Disney Online removed its Web-based promotions and put up links to the Red Cross, said Ken Goldstein, an Iolani graduate who is the Disney unit's executive vice president and managing director.

Harden and Goldstein spoke yesterday at a panel discussion on "The Power and Potential of the Internet," at the Hilton Hawaiian Village. The panel was part of a program of the Hawaii Visitors & Convention Bureau's day-long Visitor Industry Symposium.

The panel highlighted other examples of using the Internet's marketing power.

The challenge of a Web site is the permanence of its appearance, as compared to traditional media, where spots and ads can run for a week, then disappear, said David Liu, chairman and chief executive of New York-based wedding-planning company Knot Inc. There's a danger if a company poses the wrong image on the Web. Customizing a Web site to fit different audiences is critical.

His company's Web site, TheKnot.com, is customized to target nontraditional types of weddings, including same-sex, interracial and interdenominational unions, as well as weddings for couples who are on the second marriage. Traditional wedding magazines don't feature those market segments, even though the segments are large and growing, Liu said. TheKnot.com now enrolls 3,000 to 4,000 members a day. A publicly traded company, its net loss shrunk to $1.1 million in the second quarter from a $4.2 million loss last year.

So how does a Web company deal with the 16 types of personalities, as identified by the Myers-Briggs Type Indicator?

That's where so-called "usability" comes in, said Harden. Expedia picks different people to sit in a room and surf its Web site, under surveillance. Their reactions are used to tailor the Web site to as wide a variety of customer as possible. For those customers who are dead set against using the site to book travel, the company provides a telephone number on the site.
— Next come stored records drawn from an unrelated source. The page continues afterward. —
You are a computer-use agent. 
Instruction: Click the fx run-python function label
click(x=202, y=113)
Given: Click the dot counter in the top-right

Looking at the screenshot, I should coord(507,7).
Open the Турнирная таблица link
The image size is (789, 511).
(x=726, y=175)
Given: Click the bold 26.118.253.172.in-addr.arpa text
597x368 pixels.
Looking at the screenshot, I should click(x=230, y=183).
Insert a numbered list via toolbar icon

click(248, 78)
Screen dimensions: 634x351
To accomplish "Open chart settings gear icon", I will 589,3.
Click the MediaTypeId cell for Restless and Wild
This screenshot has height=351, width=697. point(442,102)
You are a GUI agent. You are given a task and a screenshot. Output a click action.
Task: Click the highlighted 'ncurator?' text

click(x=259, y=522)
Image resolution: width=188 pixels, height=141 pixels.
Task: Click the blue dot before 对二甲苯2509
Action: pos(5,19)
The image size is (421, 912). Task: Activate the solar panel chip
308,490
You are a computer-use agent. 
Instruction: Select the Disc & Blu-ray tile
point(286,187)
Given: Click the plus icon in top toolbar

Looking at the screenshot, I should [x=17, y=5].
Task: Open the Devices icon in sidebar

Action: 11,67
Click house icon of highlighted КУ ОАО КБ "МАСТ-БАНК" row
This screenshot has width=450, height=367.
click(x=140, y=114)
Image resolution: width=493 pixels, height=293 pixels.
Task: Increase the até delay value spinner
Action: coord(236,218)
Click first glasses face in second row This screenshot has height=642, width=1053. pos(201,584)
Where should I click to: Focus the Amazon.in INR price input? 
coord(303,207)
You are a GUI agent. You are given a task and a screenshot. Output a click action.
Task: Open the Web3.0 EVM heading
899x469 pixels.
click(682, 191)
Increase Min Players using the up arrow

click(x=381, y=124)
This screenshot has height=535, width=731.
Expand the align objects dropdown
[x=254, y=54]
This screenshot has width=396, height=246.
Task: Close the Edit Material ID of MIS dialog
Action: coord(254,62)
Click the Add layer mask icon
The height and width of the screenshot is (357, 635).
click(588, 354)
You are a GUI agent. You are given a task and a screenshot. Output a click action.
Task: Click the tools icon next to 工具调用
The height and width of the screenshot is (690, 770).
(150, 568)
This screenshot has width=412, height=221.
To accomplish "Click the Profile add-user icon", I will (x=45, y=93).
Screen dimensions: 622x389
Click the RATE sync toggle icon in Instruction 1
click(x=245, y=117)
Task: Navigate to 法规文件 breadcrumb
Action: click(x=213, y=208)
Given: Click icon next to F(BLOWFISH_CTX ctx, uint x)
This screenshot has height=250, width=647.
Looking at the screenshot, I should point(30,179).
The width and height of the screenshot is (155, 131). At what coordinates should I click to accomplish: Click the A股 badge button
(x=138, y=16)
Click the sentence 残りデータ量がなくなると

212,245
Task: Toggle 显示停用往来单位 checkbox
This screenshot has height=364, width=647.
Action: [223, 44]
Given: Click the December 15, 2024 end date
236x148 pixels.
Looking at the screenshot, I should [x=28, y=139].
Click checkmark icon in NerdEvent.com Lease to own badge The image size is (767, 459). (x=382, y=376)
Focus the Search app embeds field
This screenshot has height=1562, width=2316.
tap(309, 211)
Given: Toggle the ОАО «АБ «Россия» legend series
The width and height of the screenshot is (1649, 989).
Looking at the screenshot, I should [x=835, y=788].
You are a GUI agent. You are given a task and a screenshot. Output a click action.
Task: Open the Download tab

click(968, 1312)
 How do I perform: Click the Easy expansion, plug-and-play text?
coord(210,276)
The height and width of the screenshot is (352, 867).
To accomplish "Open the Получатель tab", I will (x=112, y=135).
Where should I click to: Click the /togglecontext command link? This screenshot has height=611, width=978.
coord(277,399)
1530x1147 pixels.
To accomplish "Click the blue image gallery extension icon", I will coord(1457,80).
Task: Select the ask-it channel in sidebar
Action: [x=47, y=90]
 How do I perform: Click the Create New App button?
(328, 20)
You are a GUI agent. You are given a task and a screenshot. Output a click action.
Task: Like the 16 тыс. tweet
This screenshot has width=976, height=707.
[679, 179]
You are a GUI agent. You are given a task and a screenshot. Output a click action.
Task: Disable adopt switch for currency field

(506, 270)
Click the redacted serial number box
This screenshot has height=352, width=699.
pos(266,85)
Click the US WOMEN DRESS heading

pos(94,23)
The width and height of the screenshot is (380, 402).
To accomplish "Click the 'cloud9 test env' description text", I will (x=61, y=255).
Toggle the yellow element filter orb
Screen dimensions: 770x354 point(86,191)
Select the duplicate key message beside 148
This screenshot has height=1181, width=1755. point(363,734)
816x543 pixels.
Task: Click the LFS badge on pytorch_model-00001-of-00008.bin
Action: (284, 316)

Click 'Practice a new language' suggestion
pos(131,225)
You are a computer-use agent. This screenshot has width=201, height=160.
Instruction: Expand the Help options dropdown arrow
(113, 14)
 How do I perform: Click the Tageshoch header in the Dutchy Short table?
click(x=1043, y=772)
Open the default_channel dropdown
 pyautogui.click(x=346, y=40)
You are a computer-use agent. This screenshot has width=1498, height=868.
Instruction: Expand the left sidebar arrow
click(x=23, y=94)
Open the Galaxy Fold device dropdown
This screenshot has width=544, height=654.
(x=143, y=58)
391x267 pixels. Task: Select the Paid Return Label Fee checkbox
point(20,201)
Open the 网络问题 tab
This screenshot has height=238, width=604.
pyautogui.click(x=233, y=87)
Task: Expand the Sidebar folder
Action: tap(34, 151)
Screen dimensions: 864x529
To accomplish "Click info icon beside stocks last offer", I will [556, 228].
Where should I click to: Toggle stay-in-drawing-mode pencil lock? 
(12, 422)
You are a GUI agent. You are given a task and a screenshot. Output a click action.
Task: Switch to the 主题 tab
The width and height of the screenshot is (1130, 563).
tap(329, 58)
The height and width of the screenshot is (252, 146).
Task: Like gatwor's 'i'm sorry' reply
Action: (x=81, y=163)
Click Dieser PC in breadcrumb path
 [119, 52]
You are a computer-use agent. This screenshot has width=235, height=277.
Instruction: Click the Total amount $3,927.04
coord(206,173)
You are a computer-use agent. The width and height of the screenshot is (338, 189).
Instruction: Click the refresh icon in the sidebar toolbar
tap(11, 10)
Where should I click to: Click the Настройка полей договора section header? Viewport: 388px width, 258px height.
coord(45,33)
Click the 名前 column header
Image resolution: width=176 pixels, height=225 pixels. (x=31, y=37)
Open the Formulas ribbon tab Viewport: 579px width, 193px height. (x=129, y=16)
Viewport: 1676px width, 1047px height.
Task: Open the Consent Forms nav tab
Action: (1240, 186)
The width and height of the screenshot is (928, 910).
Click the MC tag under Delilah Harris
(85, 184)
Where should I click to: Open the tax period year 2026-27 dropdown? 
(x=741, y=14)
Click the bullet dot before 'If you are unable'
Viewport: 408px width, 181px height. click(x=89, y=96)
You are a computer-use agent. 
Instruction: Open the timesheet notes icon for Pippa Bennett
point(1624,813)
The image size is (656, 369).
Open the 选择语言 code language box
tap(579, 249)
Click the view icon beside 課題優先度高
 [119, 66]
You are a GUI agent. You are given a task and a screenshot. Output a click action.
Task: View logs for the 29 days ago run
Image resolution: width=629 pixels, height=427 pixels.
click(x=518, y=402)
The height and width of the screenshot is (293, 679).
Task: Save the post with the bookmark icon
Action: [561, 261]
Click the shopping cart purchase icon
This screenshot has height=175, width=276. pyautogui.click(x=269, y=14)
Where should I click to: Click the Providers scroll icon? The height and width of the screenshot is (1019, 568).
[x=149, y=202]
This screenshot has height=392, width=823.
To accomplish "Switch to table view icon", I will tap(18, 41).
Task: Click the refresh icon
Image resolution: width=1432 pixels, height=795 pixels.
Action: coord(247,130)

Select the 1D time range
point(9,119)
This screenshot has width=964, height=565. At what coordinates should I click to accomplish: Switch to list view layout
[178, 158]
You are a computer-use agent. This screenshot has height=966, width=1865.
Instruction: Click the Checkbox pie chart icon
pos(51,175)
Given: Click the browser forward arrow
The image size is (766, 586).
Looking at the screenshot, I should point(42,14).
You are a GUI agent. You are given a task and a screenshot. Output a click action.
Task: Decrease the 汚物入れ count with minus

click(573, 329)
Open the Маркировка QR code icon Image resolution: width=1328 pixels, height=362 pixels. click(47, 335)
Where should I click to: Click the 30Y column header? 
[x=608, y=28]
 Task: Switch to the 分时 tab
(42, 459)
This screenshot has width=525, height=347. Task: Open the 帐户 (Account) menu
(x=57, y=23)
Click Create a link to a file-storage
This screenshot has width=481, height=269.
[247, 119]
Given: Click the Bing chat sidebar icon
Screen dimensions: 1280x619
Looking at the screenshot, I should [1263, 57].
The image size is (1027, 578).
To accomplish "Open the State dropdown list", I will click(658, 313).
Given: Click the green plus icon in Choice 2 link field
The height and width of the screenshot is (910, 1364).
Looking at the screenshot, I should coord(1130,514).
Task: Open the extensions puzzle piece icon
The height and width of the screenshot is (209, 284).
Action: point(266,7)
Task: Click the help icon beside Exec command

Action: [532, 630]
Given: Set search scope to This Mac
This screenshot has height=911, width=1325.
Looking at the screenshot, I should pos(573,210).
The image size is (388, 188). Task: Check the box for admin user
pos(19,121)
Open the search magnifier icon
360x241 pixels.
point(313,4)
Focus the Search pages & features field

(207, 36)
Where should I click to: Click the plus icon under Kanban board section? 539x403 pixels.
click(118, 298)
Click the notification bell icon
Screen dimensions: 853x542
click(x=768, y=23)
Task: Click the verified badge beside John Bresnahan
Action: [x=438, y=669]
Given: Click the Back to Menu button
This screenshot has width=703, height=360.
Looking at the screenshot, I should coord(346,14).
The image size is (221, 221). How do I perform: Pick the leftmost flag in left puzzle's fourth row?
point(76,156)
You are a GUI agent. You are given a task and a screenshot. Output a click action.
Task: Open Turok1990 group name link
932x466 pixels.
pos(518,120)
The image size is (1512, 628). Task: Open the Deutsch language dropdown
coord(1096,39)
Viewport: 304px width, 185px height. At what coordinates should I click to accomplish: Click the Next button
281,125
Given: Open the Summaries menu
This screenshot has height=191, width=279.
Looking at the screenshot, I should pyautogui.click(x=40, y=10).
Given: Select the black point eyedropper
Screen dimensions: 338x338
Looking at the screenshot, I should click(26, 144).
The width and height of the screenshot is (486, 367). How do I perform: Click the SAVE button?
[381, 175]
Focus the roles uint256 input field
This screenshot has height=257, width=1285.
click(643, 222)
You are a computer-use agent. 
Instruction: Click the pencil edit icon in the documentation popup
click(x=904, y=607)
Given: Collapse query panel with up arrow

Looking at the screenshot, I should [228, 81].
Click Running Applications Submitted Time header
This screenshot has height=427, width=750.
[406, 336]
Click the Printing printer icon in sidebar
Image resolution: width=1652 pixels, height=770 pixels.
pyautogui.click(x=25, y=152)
One study shows that the Net is making progress, potentially at the loss of television. Internet users watch 4.5 hours less television each week than non-users, according to a 2001 Internet report from the University of California Los Angeles.

Other panelists yesterday included Paul Nelson, vice president of partner marketing for Travelocity; and Mariko Fujiwara, research director for a division of Hakuhodo Inc., Japan's second-largest advertising agency.